Le défendeur a fait valoir que l'affidavit de Brian Francis renferme des interprétations du droit (paragraphes 28 à 33), des avis personnels (paragraphes 7, 9, 12 à 14, 17 à 19, 20 à 22, 26, 30 à 34) et des renseignements obtenus de seconde main (paragraphes 9, 13, 20, 21, 34). Je suis disposé à rayer la première phrase du paragraphe 28, des paragraphes 7, 9, 12, 13, 14, 17, 19, 32, 33, 34 ainsi que la dernière phrase des paragraphes 21 et 22. Toutefois, je ne suis pas disposé à tirer des conclusions défavorables du fait qu'on a omis d'appeler d'autres témoins. Après un rapide examen du dossier, y compris de la note de service du défendeur, je suis convaincu que la Cour dispose des faits substantiels nécessaires pour se prononcer sur cette demande.

[18]                   Troisième question

Les demandeurs recherchent-ils le contrôle judiciaire d'une décision qui a été prise aux termes de l'article 17 de la Loi sur les Indiens, L.R.C. (1985), ch. I-5?


Le défendeur fait valoir que le ministre n'a pas encore pris de décision et que, par conséquent, les demandeurs ont intenté cette procédure prématurément. Dans l'arrêt La Reine c. Harrison [1977] 1 R.C.S. 238, le juge Dickson (plus tard juge en chef de la Cour suprême) a déclaré ce qui suit à la page 244 :

[...] La Division d'appel de la Cour suprême de l'Alberta en est arrivée à une conclusion différente et, à mon avis, préférable sur des faits identiques dans l'affaire R. c. Wiens où l'avis d'appel avait été autorisé, semble-t-il, par J.M. Bentley du ministère de la Justice. La Cour a renvoyé aux déclarations du juge Jenkins et de lord Denning (tel était alors son titre) dans l'affaire Metropolitan Borough and Town Clerk of Lewisham c. Roberts, où ce dernier déclarait à la page 621 :

[TRADUCTION] [...] J'estime qu'il est maintenant tout à fait clair qu'un ministre chargé de fonctions administratives, par opposition à des fonctions législatives, a le droit d'agir par l'intermédiaire de tout fonctionnaire autorisé de son ministère. Le Ministre n'est pas tenu de s'occuper personnellement de la question. Cela est implicite dans les rouages modernes du gouvernement.

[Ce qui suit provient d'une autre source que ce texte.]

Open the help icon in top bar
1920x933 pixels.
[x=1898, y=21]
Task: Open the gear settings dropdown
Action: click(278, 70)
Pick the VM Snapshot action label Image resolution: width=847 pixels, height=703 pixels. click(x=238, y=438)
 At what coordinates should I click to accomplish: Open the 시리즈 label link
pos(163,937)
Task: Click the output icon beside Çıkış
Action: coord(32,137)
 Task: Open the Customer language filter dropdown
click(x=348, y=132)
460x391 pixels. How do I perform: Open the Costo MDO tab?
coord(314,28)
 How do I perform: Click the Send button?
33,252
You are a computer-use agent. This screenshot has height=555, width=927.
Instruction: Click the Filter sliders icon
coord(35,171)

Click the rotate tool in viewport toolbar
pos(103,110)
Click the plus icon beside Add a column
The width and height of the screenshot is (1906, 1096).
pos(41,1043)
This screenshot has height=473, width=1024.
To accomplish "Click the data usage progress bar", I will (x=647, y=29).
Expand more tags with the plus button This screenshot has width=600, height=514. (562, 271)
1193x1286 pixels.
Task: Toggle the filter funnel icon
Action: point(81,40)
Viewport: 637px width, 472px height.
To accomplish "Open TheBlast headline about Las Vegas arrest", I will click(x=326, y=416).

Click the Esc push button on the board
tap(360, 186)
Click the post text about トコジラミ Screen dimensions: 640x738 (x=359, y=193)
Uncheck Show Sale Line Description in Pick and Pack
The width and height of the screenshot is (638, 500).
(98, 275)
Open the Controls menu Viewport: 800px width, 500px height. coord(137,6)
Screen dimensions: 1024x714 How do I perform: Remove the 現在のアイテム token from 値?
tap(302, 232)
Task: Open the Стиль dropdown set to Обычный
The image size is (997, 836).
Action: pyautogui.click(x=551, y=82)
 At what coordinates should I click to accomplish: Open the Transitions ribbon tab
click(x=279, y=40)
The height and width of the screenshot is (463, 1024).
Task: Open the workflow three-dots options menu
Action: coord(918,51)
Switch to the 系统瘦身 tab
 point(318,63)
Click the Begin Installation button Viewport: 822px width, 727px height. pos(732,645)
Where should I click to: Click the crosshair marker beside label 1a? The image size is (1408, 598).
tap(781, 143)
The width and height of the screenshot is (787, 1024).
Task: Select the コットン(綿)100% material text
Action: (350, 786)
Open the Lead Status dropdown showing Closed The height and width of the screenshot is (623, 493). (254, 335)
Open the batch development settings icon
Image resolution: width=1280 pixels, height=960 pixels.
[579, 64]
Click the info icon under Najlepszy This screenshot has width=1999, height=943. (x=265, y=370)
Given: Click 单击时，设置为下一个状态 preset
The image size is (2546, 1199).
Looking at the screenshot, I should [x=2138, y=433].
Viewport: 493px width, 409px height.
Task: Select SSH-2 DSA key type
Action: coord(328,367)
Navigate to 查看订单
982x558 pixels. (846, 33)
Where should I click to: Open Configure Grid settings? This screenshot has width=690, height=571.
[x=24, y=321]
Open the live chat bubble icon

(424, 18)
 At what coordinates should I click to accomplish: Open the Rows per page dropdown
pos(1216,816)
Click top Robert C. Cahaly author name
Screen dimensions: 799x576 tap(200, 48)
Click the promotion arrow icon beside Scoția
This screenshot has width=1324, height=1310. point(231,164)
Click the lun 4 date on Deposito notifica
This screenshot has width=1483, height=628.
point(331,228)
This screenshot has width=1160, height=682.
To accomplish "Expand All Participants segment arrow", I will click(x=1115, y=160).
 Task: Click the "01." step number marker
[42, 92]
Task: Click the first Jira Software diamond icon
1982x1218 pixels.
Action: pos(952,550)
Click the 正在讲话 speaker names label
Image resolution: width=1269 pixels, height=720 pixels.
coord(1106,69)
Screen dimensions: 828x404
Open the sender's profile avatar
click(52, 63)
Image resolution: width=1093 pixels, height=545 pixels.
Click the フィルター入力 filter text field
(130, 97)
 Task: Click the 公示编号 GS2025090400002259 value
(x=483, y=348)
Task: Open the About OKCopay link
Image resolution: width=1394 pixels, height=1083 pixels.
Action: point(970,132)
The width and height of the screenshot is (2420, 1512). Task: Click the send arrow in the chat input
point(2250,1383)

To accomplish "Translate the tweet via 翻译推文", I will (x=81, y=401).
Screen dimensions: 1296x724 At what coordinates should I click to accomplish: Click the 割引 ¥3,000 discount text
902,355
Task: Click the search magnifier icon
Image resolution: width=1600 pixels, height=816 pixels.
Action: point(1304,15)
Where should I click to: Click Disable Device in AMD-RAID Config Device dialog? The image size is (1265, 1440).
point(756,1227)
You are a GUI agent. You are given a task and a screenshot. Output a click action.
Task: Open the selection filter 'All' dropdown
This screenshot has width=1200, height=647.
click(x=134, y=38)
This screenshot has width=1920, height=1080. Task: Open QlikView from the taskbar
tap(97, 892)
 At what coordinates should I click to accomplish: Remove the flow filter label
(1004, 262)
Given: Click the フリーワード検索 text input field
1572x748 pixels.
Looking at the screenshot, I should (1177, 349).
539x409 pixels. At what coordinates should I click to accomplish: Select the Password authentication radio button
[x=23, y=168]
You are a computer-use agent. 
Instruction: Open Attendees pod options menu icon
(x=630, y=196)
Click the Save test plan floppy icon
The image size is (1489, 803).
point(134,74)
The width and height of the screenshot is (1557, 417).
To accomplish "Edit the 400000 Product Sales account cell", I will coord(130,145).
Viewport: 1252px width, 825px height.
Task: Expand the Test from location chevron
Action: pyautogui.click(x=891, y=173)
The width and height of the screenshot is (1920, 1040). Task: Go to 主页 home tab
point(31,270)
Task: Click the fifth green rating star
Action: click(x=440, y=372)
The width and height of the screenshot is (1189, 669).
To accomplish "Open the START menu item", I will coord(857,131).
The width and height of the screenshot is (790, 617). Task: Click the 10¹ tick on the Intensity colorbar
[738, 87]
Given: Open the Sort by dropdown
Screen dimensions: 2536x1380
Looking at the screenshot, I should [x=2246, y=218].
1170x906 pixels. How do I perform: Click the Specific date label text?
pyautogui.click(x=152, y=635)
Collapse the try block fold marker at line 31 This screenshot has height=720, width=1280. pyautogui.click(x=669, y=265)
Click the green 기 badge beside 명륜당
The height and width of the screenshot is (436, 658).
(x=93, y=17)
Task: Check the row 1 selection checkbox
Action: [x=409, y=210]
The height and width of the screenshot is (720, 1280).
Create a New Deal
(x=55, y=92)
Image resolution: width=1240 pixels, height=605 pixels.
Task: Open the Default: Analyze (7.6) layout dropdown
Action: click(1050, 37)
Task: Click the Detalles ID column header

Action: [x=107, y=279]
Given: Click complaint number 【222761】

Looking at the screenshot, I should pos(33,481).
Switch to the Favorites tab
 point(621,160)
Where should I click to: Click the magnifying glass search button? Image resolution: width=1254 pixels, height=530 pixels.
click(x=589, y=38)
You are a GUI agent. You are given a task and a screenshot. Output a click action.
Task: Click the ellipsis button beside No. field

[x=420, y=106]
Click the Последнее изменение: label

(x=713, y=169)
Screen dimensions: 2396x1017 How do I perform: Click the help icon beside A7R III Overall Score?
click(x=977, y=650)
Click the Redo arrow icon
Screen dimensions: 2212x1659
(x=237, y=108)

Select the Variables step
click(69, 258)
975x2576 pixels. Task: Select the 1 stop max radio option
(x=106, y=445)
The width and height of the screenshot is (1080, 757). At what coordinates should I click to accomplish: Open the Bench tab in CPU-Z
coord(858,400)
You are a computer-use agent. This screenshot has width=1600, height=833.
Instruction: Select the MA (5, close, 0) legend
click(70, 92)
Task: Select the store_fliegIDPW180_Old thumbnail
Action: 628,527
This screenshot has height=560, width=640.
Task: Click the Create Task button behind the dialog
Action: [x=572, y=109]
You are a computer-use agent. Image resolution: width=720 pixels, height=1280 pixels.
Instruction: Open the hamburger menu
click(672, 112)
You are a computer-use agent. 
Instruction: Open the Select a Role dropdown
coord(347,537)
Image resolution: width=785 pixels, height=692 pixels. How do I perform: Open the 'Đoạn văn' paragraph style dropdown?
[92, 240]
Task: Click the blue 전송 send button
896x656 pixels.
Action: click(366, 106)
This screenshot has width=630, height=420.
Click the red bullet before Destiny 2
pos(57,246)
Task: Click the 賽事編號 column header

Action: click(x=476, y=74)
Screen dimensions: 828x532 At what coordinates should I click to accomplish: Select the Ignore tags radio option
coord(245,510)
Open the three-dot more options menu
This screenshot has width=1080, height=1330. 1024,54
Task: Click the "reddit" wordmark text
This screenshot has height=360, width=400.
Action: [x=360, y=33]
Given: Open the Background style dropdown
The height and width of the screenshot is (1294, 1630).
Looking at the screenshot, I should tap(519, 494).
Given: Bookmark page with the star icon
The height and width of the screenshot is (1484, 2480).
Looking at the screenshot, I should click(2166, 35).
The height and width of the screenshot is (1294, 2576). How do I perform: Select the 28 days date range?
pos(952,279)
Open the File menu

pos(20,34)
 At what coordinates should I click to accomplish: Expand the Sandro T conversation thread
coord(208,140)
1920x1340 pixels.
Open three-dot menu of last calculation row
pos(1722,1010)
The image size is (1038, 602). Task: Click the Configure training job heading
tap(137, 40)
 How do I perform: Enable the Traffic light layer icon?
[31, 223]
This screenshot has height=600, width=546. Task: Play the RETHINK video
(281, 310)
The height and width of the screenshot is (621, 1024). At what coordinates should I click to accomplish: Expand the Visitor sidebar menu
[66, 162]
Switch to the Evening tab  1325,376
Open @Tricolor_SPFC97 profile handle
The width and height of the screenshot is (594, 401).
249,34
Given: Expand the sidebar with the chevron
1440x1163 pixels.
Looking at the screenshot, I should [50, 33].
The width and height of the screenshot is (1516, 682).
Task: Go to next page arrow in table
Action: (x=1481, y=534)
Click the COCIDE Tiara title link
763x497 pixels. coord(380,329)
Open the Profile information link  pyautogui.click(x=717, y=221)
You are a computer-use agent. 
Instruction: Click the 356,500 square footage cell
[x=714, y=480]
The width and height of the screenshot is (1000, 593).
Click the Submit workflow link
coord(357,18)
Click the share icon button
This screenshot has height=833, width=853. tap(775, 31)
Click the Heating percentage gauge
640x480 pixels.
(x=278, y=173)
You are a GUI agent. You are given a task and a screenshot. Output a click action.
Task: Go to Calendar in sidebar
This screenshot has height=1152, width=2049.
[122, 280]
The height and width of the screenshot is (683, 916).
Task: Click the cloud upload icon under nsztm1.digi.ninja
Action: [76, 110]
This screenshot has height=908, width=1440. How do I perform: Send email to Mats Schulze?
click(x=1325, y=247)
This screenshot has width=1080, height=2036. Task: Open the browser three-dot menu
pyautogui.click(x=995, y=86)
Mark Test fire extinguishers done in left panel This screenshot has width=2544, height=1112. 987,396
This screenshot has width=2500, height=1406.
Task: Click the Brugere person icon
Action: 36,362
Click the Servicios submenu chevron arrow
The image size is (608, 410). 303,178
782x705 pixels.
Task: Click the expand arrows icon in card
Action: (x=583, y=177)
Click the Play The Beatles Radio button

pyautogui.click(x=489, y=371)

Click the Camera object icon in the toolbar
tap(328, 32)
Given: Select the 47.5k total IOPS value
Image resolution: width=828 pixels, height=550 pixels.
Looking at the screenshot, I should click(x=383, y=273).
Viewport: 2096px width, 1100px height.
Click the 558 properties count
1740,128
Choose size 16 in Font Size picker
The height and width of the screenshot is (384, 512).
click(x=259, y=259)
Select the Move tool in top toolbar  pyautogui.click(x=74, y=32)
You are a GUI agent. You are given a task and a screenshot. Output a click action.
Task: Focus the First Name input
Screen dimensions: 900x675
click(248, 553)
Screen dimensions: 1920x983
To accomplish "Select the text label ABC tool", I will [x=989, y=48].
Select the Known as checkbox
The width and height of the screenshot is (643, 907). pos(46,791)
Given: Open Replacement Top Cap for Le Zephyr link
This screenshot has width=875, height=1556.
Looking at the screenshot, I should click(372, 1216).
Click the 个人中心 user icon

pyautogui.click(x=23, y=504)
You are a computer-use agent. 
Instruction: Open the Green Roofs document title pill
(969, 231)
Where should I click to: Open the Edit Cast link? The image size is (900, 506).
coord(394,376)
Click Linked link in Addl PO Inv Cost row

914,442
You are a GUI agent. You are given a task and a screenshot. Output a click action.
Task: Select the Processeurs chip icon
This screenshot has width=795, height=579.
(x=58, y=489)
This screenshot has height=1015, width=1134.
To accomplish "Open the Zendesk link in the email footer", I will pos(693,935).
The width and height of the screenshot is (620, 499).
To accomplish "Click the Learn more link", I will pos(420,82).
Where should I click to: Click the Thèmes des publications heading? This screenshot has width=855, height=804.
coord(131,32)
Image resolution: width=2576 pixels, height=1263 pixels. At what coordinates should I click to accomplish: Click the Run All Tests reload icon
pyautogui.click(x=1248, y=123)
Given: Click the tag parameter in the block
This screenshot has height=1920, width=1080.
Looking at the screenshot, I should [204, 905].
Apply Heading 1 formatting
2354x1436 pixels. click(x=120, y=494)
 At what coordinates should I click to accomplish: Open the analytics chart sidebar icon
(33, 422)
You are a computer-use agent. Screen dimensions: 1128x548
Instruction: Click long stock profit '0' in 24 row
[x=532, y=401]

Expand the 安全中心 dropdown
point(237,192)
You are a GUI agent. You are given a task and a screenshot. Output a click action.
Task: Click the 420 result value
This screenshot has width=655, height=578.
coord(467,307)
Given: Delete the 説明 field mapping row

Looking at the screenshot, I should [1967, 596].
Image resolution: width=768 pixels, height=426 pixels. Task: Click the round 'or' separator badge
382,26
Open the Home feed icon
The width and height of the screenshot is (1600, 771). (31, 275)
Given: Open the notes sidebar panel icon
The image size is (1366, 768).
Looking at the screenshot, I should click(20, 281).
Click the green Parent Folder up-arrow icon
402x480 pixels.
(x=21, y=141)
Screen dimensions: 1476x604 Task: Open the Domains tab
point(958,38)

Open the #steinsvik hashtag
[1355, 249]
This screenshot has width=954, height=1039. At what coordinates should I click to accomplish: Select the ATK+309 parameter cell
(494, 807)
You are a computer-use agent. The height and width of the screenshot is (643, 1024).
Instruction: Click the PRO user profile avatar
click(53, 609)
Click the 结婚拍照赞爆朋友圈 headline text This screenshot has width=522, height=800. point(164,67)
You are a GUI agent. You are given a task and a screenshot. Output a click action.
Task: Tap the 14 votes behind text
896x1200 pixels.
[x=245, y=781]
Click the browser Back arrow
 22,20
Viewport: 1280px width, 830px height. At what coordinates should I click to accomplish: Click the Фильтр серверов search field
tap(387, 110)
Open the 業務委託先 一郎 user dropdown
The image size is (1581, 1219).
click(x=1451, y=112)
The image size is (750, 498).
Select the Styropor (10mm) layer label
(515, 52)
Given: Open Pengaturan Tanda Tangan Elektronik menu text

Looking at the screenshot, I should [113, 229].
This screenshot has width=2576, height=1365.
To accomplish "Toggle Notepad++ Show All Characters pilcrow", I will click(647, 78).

Il poursuit aux pages 245 et 246 :

[...] Bien qu'il existe une règle générale d'interprétation de la loi selon laquelle une personne doit exercer personnellement le pouvoir discrétionnaire dont elle est investie (delegatus non potest delegare), elle peut être modifiée par les termes, la portée ou le but d'un programme administratif donné. Le pouvoir de délégation est souvent implicite dans un programme qui donne au ministre le pouvoir d'agir. Comme le remarque le professeur Willis dans « Delegatus Non Potest Delegare » , (1943), 21 Can. Bar Rev. 257 à la p. 264 :

[TRADUCTION] [...] dans leur application du principe delegatus non postest delegare aux organismes du gouvernement, les tribunaux ont préféré le plus souvent s'éloigner de l'interprétation étroite du texte de loi qui les obligerait à y voir le mot « personnellement » et adopter l'interprétation qui convient le mieux aux rouages modernes du gouvernement qui, étant théoriquement le fait des représentants élus mais, en pratique, celui des fonctionnaires ou des agents locaux, leur commandent sans aucun doute d'y voir l'expression « ou toute personne autorisée par lui » .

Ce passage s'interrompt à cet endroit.